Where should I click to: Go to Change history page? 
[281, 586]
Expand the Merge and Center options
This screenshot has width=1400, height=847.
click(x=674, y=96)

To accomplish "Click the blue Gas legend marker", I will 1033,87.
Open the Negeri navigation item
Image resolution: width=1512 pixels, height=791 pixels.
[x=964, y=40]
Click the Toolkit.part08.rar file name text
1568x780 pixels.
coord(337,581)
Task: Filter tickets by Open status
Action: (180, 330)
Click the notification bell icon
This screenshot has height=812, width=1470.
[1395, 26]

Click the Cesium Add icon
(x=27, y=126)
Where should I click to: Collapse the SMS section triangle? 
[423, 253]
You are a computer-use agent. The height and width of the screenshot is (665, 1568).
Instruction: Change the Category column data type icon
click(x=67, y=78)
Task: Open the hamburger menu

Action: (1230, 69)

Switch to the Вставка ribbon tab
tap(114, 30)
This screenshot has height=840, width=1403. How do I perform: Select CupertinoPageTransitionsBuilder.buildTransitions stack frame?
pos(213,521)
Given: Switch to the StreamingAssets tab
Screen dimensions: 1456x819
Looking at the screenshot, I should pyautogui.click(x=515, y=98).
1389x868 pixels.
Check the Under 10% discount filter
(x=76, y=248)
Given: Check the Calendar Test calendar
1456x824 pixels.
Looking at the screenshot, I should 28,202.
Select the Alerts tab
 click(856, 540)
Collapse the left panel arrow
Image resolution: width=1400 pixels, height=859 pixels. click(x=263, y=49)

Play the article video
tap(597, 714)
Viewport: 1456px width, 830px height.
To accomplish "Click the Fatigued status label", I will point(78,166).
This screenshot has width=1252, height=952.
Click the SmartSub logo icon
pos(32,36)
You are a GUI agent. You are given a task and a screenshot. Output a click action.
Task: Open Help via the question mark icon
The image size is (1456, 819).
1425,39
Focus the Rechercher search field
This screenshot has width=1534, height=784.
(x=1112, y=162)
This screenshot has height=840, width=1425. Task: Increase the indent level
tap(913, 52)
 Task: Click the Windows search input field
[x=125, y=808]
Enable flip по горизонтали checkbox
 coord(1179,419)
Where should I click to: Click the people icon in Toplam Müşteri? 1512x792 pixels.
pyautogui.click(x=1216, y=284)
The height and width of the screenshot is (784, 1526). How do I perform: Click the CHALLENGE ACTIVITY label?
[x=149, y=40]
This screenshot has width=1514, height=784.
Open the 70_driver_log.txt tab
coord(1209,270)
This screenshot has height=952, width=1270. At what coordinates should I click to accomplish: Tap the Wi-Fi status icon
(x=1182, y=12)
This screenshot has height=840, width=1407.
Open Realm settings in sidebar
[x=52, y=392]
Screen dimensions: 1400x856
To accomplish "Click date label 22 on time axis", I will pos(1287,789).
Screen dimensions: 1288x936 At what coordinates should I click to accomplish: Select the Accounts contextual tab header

- What is expected:
Transcribe each line of the listing above precisely as it appears.

- Response to this task:
Where should I click to: Go to Change history page? 
[281, 586]
Expand the Merge and Center options
This screenshot has width=1400, height=847.
click(x=674, y=96)

To accomplish "Click the blue Gas legend marker", I will 1033,87.
Open the Negeri navigation item
Image resolution: width=1512 pixels, height=791 pixels.
[x=964, y=40]
Click the Toolkit.part08.rar file name text
1568x780 pixels.
coord(337,581)
Task: Filter tickets by Open status
Action: (180, 330)
Click the notification bell icon
This screenshot has height=812, width=1470.
[1395, 26]

Click the Cesium Add icon
(x=27, y=126)
Where should I click to: Collapse the SMS section triangle? 
[423, 253]
You are a computer-use agent. The height and width of the screenshot is (665, 1568).
Instruction: Change the Category column data type icon
click(x=67, y=78)
Task: Open the hamburger menu

Action: (1230, 69)

Switch to the Вставка ribbon tab
tap(114, 30)
This screenshot has height=840, width=1403. How do I perform: Select CupertinoPageTransitionsBuilder.buildTransitions stack frame?
pos(213,521)
Given: Switch to the StreamingAssets tab
Screen dimensions: 1456x819
Looking at the screenshot, I should pyautogui.click(x=515, y=98).
1389x868 pixels.
Check the Under 10% discount filter
(x=76, y=248)
Given: Check the Calendar Test calendar
1456x824 pixels.
Looking at the screenshot, I should 28,202.
Select the Alerts tab
 click(856, 540)
Collapse the left panel arrow
Image resolution: width=1400 pixels, height=859 pixels. click(x=263, y=49)

Play the article video
tap(597, 714)
Viewport: 1456px width, 830px height.
To accomplish "Click the Fatigued status label", I will point(78,166).
This screenshot has width=1252, height=952.
Click the SmartSub logo icon
pos(32,36)
You are a GUI agent. You are given a task and a screenshot. Output a click action.
Task: Open Help via the question mark icon
The image size is (1456, 819).
1425,39
Focus the Rechercher search field
This screenshot has width=1534, height=784.
(x=1112, y=162)
This screenshot has height=840, width=1425. Task: Increase the indent level
tap(913, 52)
 Task: Click the Windows search input field
[x=125, y=808]
Enable flip по горизонтали checkbox
 coord(1179,419)
Where should I click to: Click the people icon in Toplam Müşteri? 1512x792 pixels.
pyautogui.click(x=1216, y=284)
The height and width of the screenshot is (784, 1526). How do I perform: Click the CHALLENGE ACTIVITY label?
[x=149, y=40]
This screenshot has width=1514, height=784.
Open the 70_driver_log.txt tab
coord(1209,270)
This screenshot has height=952, width=1270. At what coordinates should I click to accomplish: Tap the Wi-Fi status icon
(x=1182, y=12)
This screenshot has height=840, width=1407.
Open Realm settings in sidebar
[x=52, y=392]
Screen dimensions: 1400x856
To accomplish "Click date label 22 on time axis", I will pos(1287,789).
Screen dimensions: 1288x936 At what coordinates should I click to accomplish: Select the Accounts contextual tab header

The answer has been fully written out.